Please check the school district summary below and say what percentage of the district's students pass both math and reading.

## [Excerpt to read]
—————
### Summary
* 65% of the students in the district pass both, math and reading, with the average score of 78.9 and 81.8 respectively.
* In comparison, the five top performing schools had slightly more than 90% of their students passing both subjects. 
* The top performing schools were all medium-size, charter schools with lower budget per student ranges and with similar average scores for math and reading.
* The five bottom performing schools were about 12 percentual points below the average of students passing both subjects in the district.
* The bottom performing schools were large-size, district schools with higher budget per students ranges and with lower math average scores than reading.
* There were no significant variance between average math and reading scores by grade across all schools.

In [None]:
# Dependencies and Setup
import pandas as pd
import numpy as np
import csv
import os

In [None]:
total_schools = 0
total_students = 0
total_budget = 0
school_directory = {}

In [None]:
# File to Load (Remember to Change These)

csvpath = os.path.join('Resources/schools_complete.csv')
# print(csvpath)

csvpath = os.path.join('Resources/students_complete.csv')
# print(csvpath)


# Read School and Student Data File and store into Pandas DataFrames
school_data = pd.read_csv('Resources/schools_complete.csv')
—————
(Saved entries)
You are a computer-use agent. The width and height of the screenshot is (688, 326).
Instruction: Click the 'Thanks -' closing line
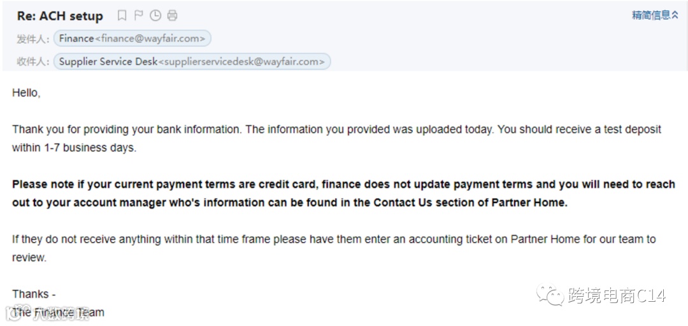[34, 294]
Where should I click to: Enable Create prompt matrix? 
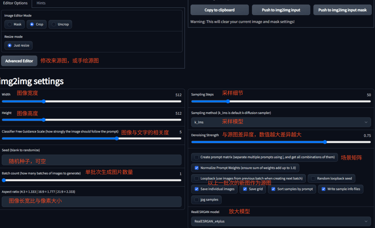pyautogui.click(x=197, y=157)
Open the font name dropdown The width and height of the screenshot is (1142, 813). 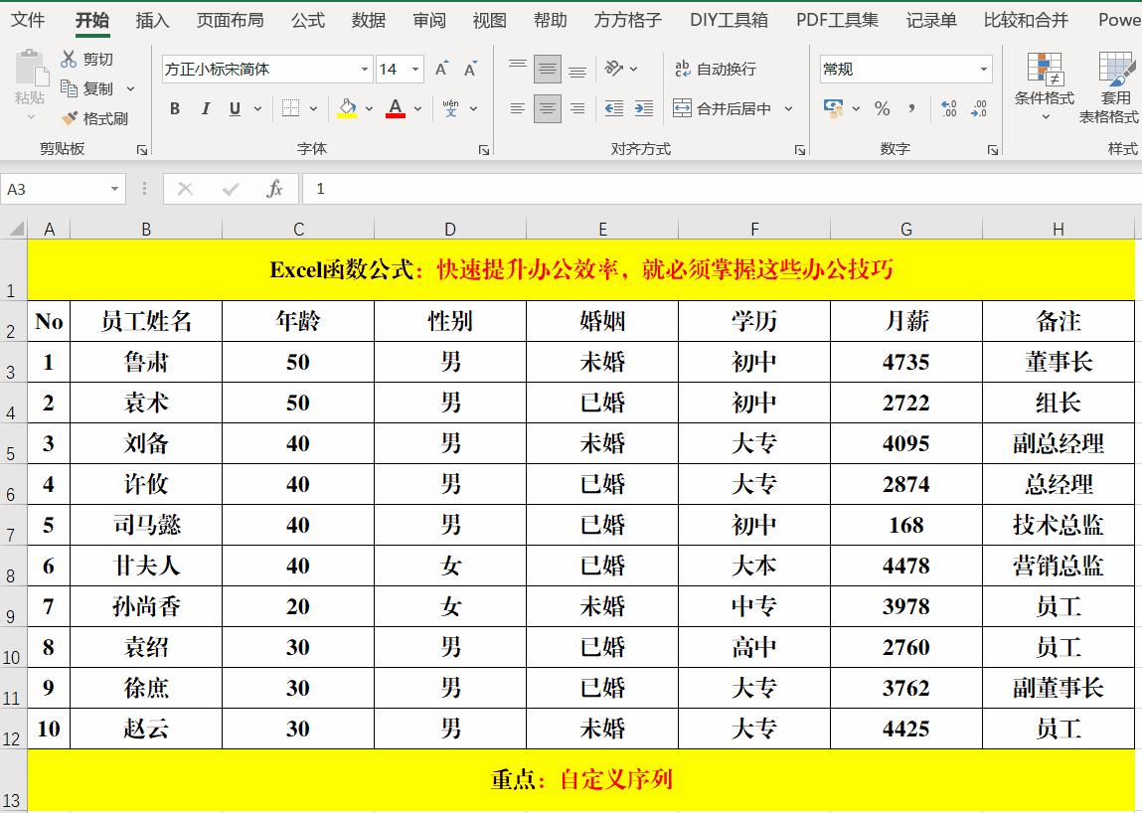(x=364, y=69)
—————
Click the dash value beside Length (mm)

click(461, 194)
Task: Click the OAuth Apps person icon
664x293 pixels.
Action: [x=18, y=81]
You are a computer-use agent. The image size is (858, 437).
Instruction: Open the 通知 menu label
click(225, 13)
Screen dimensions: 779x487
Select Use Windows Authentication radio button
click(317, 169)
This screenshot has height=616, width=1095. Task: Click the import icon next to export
—————
## [Written reply]
65% of the district's students pass both math and reading.